> **EXERCISE**
Print, exactly and without pictures, the lines from the one where "1456x819 pixels." appears down to the end of the entries.

━━━━━ DATASET RECORDS ━━━━━

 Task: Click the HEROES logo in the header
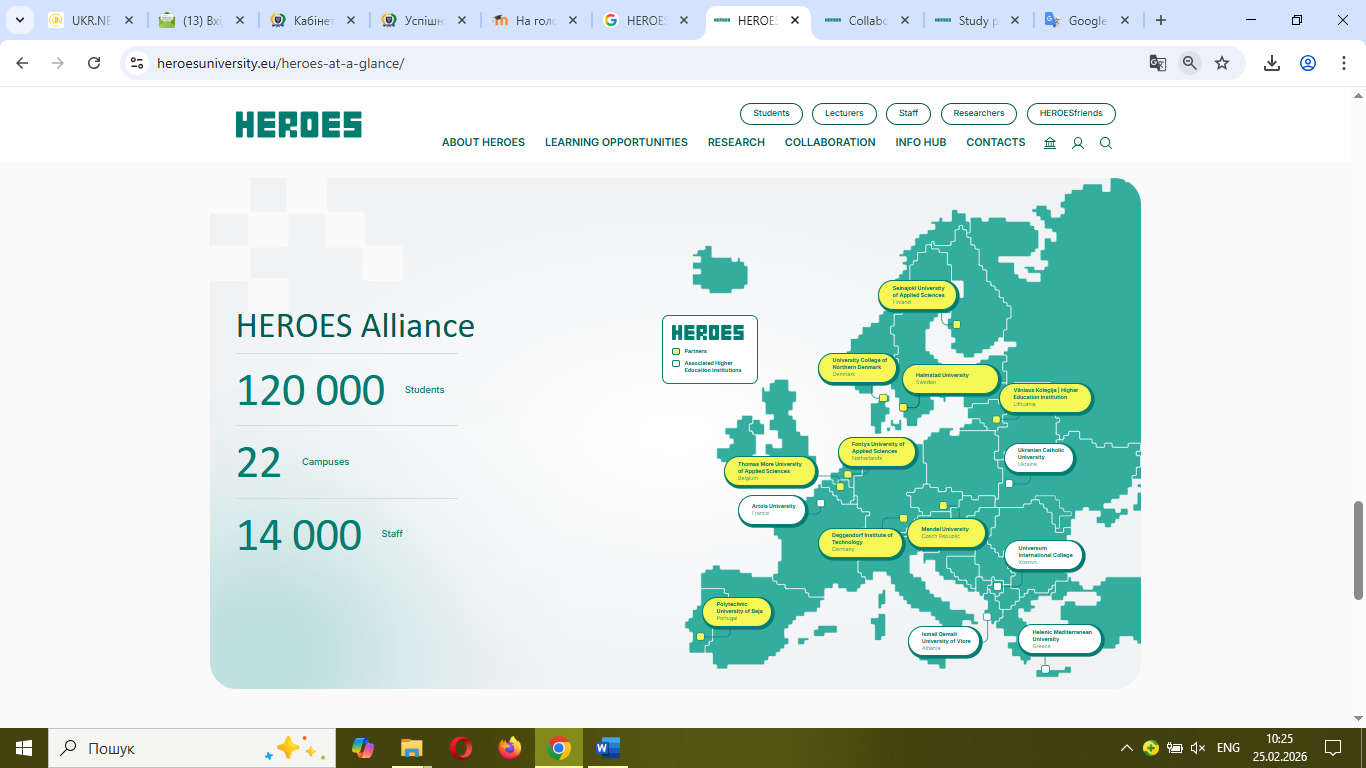pyautogui.click(x=298, y=125)
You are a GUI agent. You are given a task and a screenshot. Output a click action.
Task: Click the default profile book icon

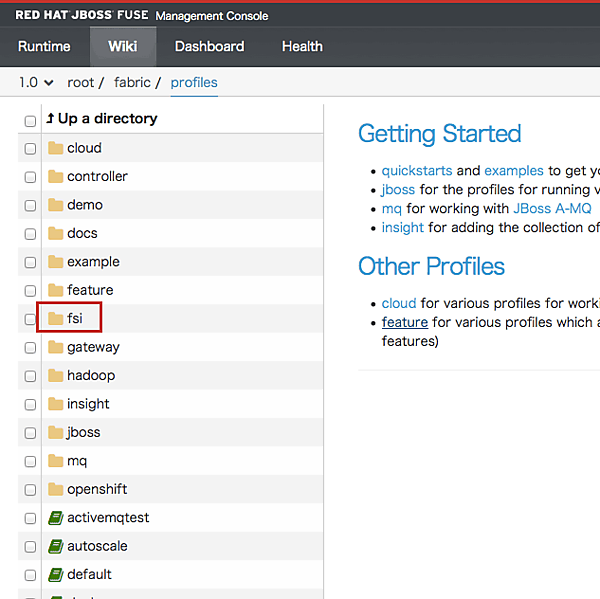click(56, 575)
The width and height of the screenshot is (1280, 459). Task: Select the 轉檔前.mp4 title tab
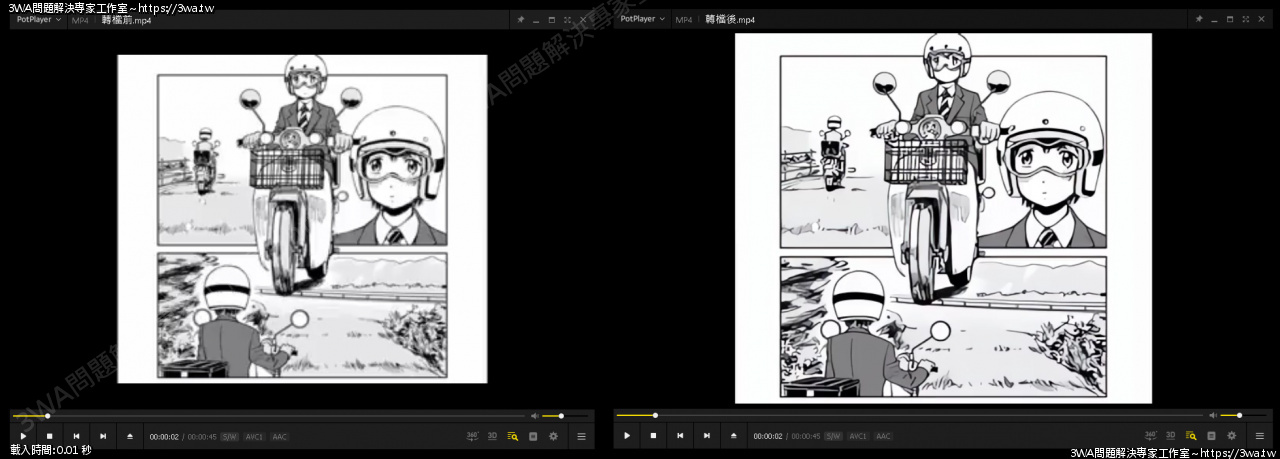tap(126, 19)
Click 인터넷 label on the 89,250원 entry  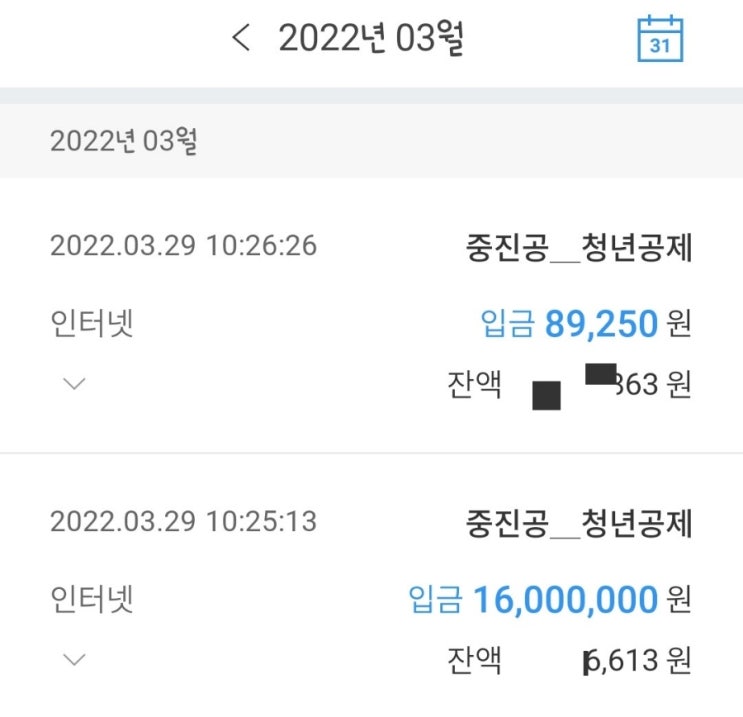point(92,324)
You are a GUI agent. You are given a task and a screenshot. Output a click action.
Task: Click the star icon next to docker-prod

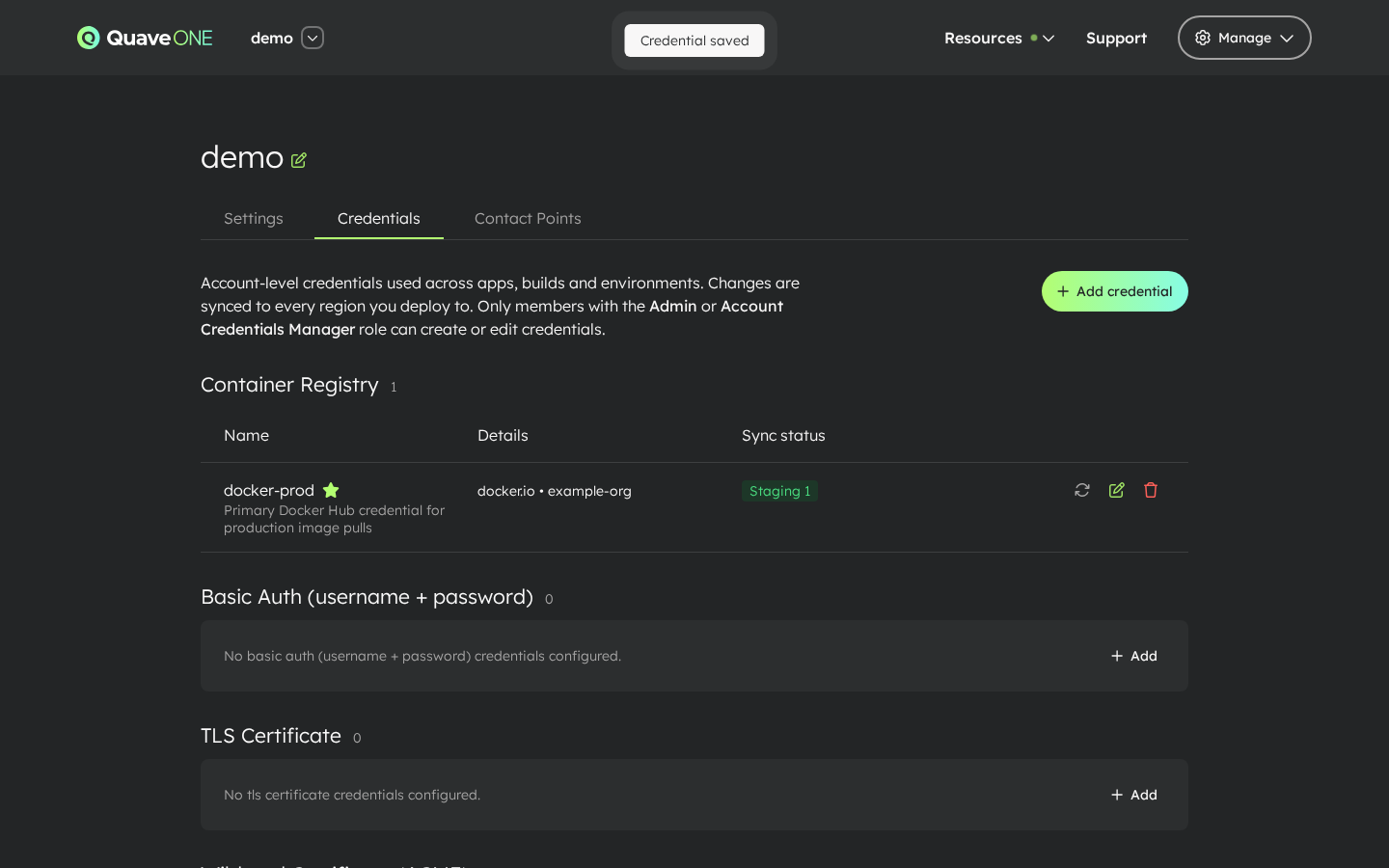pos(331,490)
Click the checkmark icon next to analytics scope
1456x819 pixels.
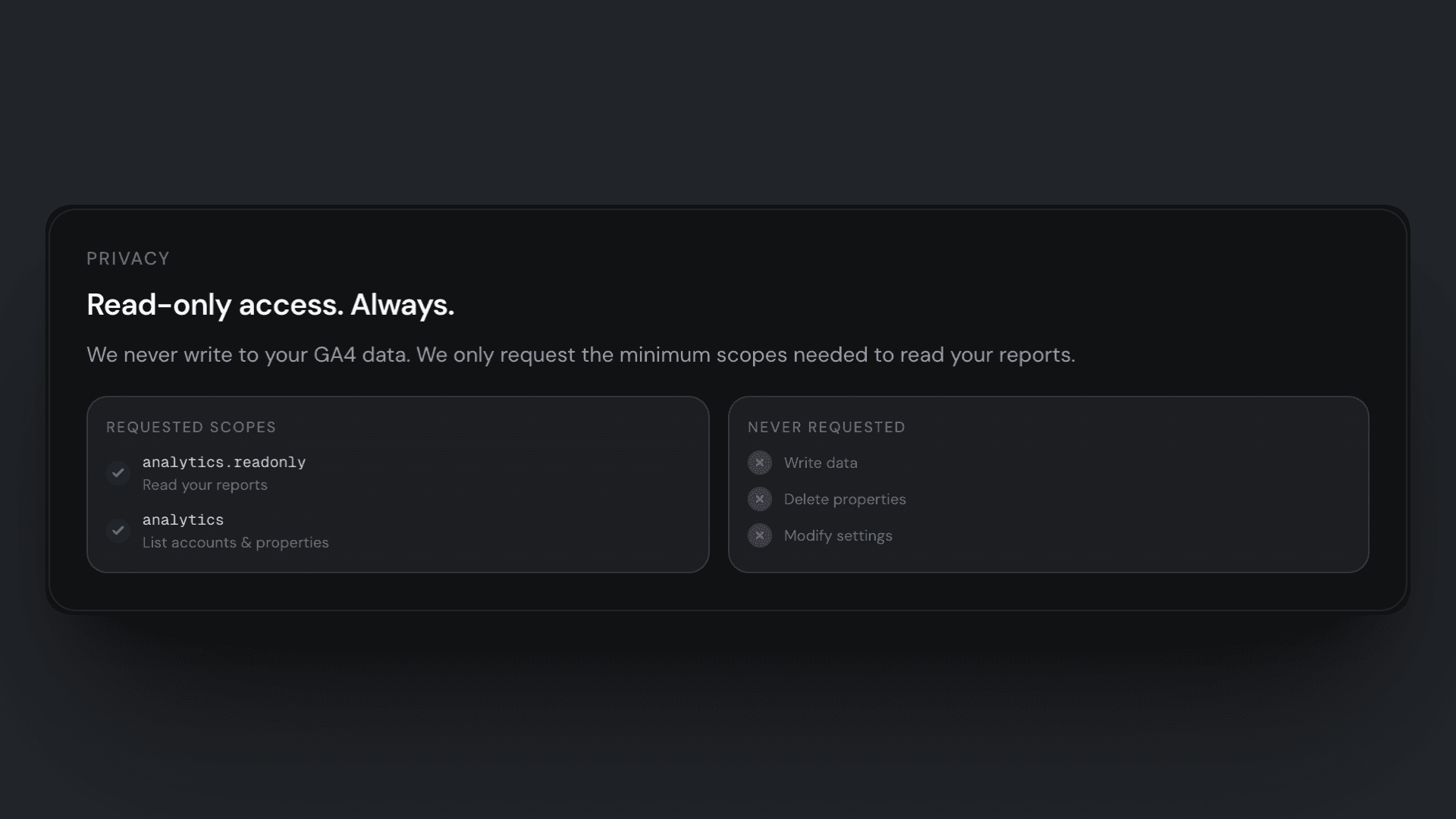[118, 531]
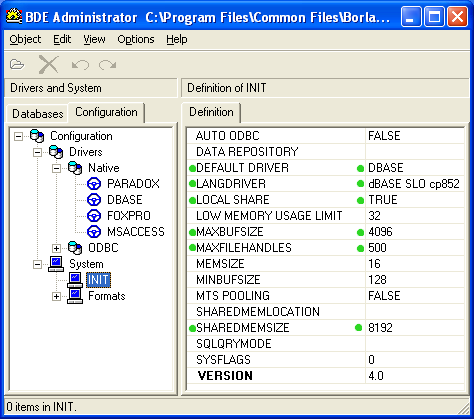The height and width of the screenshot is (419, 474).
Task: Expand the Formats node
Action: 56,296
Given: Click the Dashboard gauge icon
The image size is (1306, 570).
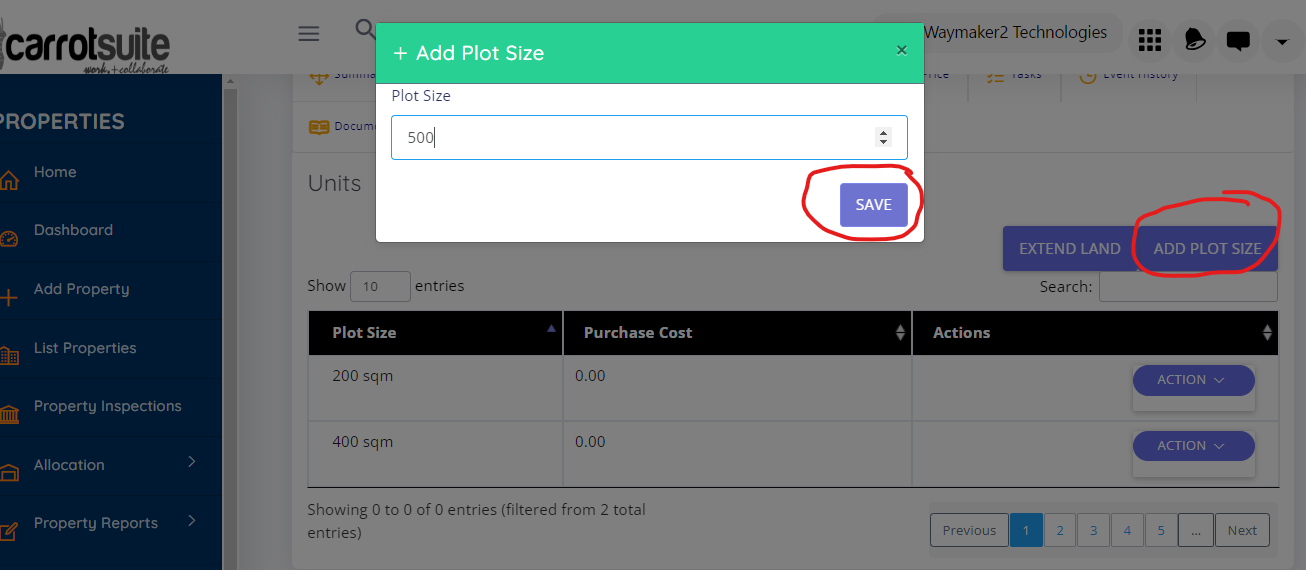Looking at the screenshot, I should coord(9,239).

━━━━━

> **TASK RESPONSE**
1456x819 pixels.
[118, 531]
The height and width of the screenshot is (419, 474).
Task: Expand the Formats node
Action: 56,296
Given: Click the Dashboard gauge icon
The image size is (1306, 570).
Looking at the screenshot, I should coord(9,239).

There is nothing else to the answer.